Salah satu teleskop radio penting lainnya adalah Array Sangat Besar (VLA), dioperasikan oleh National Radio Astronomy Observatory. Terletak di dekat Socorro, New Mexico, VLA terdiri dari 27 teleskop radio individu, yang masing-masing berdiameter 25 meter (81 kaki). Instrumen ini tidak hanya dapat dikemudikan tetapi juga dapat digerakkan di atas rel kereta api dalam bentuk Y besar. Setiap lengan Y memiliki panjang 21 km (13 mil). Tujuan dari VLA adalah untuk mendapatkan pencitraan resolusi sangat tinggi dari sumber radio kosmik. Kemampuan resolusi teleskop, baik radio atau optik, meningkat dengan bertambahnya diameter. Piring individu dari VLA bekerja secara serempak untuk membuat teleskop radio besar yang memiliki diameter efektif 27 km (16,7 mil).
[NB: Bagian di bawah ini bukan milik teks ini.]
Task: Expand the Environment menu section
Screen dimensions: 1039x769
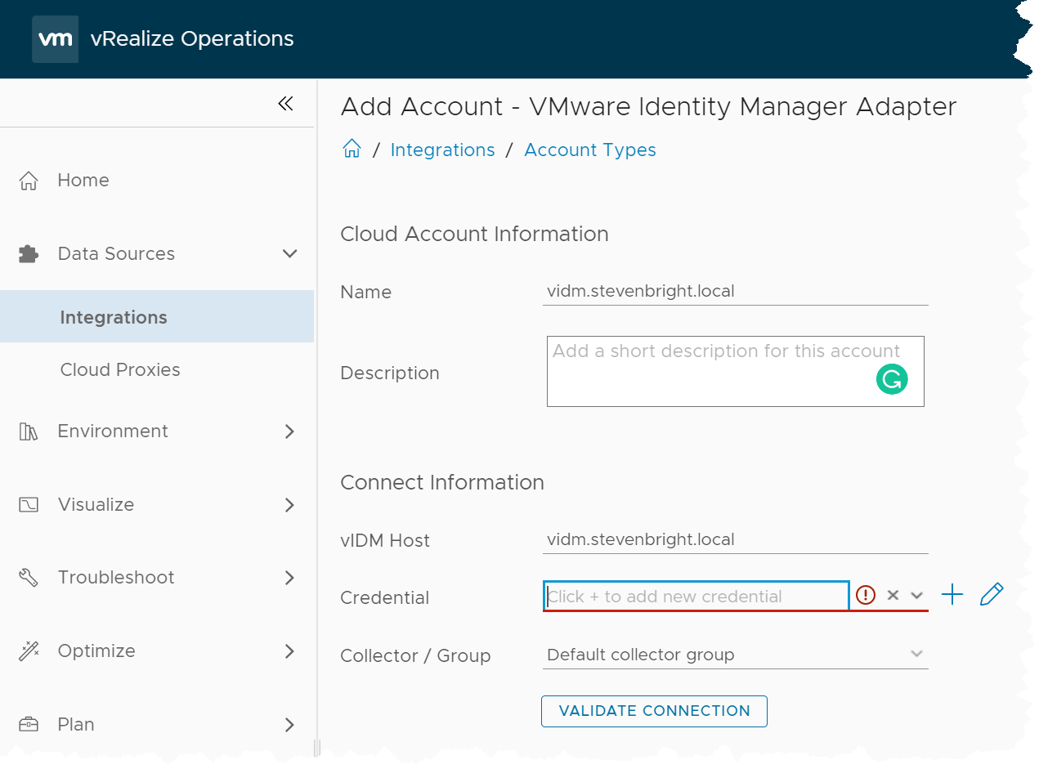Action: coord(289,431)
Dengan munculnya zaman ruang angkasa, kemampuan instrumen astronomi untuk mengorbit di atas atmosfer yang menyerap dan mendistorsi Bumi memungkinkan para astronom untuk membangun teleskop yang sensitif terhadap wilayah spektrum elektromagnetik selain cahaya tampak dan radio ombak. Sejak 1960-an, observatorium yang mengorbit telah diluncurkan untuk mengamati sinar gamma (Observatorium Sinar Gamma Compton dan Teleskop Luar Angkasa Fermi Gamma-ray), Sinar X (Observatorium Sinar-X Chandra dan XMM-Newton), radiasi ultraviolet (Penjelajah Ultraviolet Internasional dan Penjelajah Spektroskopi Ultraviolet Jauh), dan radiasi infra merah (Satelit Astronomi Inframerah dan Teleskop Luar Angkasa Spitzer). Itu Teleskop Luar Angkasa Hubble, yang diluncurkan pada tahun 1990, diamati terutama dalam cahaya tampak. Beberapa observatorium satelit seperti Herschel, Planck, dan Wilkinson Microwave Anisotropi Probe bahkan telah ditempatkan di urutan kedua Titik Lagrangian (L2) dari sistem Bumi-Bulan, titik keseimbangan gravitasi antara Bumi dan Matahari dan 1,5 juta km (0,9 juta mil) berlawanan dengan Matahari dari Bumi. Satelit di L2 diisolasi dari emisi inframerah dan radio Bumi dan juga lebih stabil secara termal daripada satelit yang mengorbit Bumi yang secara bergantian didinginkan dan dipanaskan saat mereka masuk dan keluar dari Bumi bayangan.
Penerbit: Ensiklopedia Britannica, Inc.